Fig. 5: Vorticity and deterministic trajectories.
figure 5

Vorticity f(x) of the vector field with components \({\tilde{\sigma }}_{\rho }({{{{{{{\boldsymbol{x}}}}}}}})\equiv \log ({\tilde{\omega }}_{\rho }({{{{{{{\boldsymbol{x}}}}}}}})/{\tilde{\omega }}_{-\rho }({{{{{{{\boldsymbol{x}}}}}}}}))\), ρ = 1, 2, for the CMOS memory model (Vdd = 1.4 and ve = 0.1, as in Fig. 1). The orange, cyan and grey lines correspond to the same deterministic trajectories of deterministic trajectories of Fig. 1.

Fig. 6: Coarse-grained bound for non-zero vorticity.
figure 6

Comparison of the upper bound to Iss(x0) in terms of the coarse-grained entropy production rate \(\dot{\pi }\) for the points in the gray trajectory in Figs. 1 and 5 with the function \({I}_{{{{{{{{\rm{est}}}}}}}}}({{{{{{{\boldsymbol{x}}}}}}}})=-\log ({P}_{{{{{{{{\rm{ss}}}}}}}}}({{{{{{{\boldsymbol{x}}}}}}}}))/{{\Omega }}\) obtained from the exact steady state distribution.
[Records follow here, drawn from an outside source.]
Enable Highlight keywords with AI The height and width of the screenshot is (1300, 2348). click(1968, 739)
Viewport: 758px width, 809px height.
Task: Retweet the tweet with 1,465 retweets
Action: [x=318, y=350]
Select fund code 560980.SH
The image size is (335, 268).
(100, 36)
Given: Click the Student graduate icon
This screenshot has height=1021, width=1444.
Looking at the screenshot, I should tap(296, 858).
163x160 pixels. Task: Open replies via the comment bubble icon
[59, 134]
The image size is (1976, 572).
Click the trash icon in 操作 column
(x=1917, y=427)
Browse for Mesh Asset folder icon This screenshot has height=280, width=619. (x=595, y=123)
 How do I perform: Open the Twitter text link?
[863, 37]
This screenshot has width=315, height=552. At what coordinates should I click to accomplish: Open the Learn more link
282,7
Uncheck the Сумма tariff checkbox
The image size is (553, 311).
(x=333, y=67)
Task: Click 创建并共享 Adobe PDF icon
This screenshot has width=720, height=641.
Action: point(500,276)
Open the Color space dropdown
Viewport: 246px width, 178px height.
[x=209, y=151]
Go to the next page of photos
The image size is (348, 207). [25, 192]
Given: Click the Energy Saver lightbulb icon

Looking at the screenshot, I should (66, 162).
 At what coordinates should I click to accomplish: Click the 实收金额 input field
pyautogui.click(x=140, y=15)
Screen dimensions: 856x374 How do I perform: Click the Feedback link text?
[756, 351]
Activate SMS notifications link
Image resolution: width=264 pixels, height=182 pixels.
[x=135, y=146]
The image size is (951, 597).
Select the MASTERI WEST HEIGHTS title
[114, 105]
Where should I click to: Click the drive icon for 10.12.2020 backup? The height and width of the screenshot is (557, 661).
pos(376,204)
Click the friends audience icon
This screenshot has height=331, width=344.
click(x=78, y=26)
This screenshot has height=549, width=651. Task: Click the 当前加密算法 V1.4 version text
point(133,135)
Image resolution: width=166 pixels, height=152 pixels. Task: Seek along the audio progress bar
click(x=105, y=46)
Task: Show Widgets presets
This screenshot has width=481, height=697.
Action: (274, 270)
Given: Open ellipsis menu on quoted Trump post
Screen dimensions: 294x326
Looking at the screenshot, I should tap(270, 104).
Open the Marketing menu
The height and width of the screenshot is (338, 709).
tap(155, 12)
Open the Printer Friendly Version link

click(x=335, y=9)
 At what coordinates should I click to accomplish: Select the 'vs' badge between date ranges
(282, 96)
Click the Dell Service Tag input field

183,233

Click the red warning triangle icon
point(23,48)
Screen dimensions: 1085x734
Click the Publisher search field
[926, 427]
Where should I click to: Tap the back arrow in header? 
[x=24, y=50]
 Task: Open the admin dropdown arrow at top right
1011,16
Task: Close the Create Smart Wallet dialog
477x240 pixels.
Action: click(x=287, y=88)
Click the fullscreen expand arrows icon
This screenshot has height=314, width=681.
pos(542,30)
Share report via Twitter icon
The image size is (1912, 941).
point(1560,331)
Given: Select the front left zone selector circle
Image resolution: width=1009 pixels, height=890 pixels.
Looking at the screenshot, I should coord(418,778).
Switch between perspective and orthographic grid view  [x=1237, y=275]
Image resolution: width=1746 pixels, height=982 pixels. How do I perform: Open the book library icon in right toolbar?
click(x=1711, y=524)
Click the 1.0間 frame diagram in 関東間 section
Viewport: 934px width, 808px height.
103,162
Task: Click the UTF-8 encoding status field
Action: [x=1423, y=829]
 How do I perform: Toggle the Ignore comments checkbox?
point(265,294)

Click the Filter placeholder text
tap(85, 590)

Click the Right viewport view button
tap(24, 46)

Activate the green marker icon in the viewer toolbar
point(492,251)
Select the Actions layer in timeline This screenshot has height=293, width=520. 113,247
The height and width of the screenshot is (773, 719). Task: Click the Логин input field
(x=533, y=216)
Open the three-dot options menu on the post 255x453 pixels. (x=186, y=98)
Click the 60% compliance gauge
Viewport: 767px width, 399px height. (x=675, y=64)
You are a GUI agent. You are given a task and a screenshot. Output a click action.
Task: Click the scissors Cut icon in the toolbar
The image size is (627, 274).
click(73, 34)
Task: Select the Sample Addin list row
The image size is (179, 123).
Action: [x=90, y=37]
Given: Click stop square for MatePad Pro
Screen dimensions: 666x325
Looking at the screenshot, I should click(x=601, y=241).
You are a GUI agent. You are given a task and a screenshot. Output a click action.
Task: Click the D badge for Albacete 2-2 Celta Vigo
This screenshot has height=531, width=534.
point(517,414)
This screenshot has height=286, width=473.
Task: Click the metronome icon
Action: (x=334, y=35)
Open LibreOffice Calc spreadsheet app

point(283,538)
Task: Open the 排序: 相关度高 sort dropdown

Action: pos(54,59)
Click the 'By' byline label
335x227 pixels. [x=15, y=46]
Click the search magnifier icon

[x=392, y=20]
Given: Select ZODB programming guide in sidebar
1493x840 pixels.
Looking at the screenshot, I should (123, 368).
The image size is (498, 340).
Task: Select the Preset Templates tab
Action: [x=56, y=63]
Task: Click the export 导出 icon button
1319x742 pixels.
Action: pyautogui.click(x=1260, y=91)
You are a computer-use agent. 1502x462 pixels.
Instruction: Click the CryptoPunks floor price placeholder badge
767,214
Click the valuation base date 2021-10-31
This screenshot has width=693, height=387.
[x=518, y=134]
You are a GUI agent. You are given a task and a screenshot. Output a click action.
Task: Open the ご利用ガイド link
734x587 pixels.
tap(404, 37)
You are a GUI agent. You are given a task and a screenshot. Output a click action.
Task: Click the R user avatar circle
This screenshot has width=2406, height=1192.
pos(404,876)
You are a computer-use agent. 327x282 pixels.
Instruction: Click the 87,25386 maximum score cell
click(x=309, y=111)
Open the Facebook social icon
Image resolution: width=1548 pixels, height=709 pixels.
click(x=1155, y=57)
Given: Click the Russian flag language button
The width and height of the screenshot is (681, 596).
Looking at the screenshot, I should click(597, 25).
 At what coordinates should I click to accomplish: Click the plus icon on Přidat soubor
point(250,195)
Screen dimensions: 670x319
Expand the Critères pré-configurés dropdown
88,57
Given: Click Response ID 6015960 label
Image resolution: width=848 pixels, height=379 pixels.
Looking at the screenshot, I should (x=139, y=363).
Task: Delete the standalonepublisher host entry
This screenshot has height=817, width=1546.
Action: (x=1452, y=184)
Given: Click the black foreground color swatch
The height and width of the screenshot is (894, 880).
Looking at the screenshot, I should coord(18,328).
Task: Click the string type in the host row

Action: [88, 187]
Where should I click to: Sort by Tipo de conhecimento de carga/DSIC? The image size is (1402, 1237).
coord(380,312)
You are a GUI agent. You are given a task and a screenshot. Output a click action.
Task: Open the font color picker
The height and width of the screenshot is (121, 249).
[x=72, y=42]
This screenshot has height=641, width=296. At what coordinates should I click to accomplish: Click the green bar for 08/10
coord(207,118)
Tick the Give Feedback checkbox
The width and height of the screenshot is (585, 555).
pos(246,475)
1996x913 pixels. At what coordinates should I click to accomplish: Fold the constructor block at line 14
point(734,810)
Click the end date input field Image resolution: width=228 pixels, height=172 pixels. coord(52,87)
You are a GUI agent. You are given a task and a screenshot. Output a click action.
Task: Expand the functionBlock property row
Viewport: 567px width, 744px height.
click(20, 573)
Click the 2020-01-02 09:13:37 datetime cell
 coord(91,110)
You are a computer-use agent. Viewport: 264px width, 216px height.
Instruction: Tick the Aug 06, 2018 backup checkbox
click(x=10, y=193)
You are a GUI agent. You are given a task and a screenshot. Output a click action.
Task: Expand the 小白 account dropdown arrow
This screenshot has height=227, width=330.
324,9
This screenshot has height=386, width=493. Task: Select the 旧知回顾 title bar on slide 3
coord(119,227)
It is important to note that the bound given by the emergent second law in terms of the mathematical entropy production in Eq. (26) can be applied to any Markov jump process displaying a macroscopic limit, irrespective of whether it represents a thermodynamically consistent stochastic dynamics or not (the only restriction is that for each jump the reverse jump should also be possible). For example, our results can be relevant in stochastic population38,39 or gene expression40,41 models.

Discussion

For systems accepting a description in terms of Markov jump processes, our results unveil a fundamental connection between the deterministic dynamics that emerges in a macroscopic limit and the non-equilibrium fluctuations at steady state. This is given by an inequality that can be interpreted as an emergent second law. In fact, it is a tighter version of the usual second law, that is saturated in the linear response regime. As shown in the Supplementary Note 4, the emergent second law can be alternatively understood as a generalized fluctuation-dissipation relation. The practical value of our result lies in the fact that the probability of non-equilibrium fluctuations is hard to evaluate, while the deterministic dynamics is directly given by standard methods. The corresponding linear response theory, working at the level of the rate function, was shown in17 to be highly accurate in some model systems, with a regime of validity beyond that of usual linear response theories. Our result can also be employed in combination with numerical or experimental approaches: once normal or moderately rare fluctuations have been sampled and characterized, Eq. (3) can be used to bound the probability of very rare fluctuations, that otherwise would require extremely long simulation times. In addition, the refinement of our result by a coarse-graining procedure leads to novel numerical techniques to compute non-equilibrium distributions, that only rely on the deterministic dynamics and thus offer an alternative to stochastic simulations or spectral methods.

As a final comment, we note that the extensivity assumptions defining the macroscopic limit we have considered are a very natural extension of the usual notion of extensivity in equilibrium thermodynamics. The only additional requirements, besides the extensivity of the free energy associated to each state, are the extensivity of the jump rates between different states, and the intensivity of the work contributions. These natural requirements lead to an extensive non-equilibrium self-information, whose dominant contribution is constrained by our emergent second law, and that at equilibrium reduces to the regular extensive free energy.

Methods

As explained in the main text, the emergent second law can be obtained from the fact that the adiabatic contribution to the entropy production rate is positive. The proof of this fact can be found in the mentioned references. The details of the model in the example are given in the Supplementary Note 1. The properties of the coarse grained entropy production are discussed in the Supplementary Note 2. In the Supplementary Note 3 we show how the emergent second law can provide an alternative to stochastic simulations or spectral methods. Finally, in the Supplementary Note 4 we make explicit the connection between the emergent second law derived here and fluctuation-dissipation relations.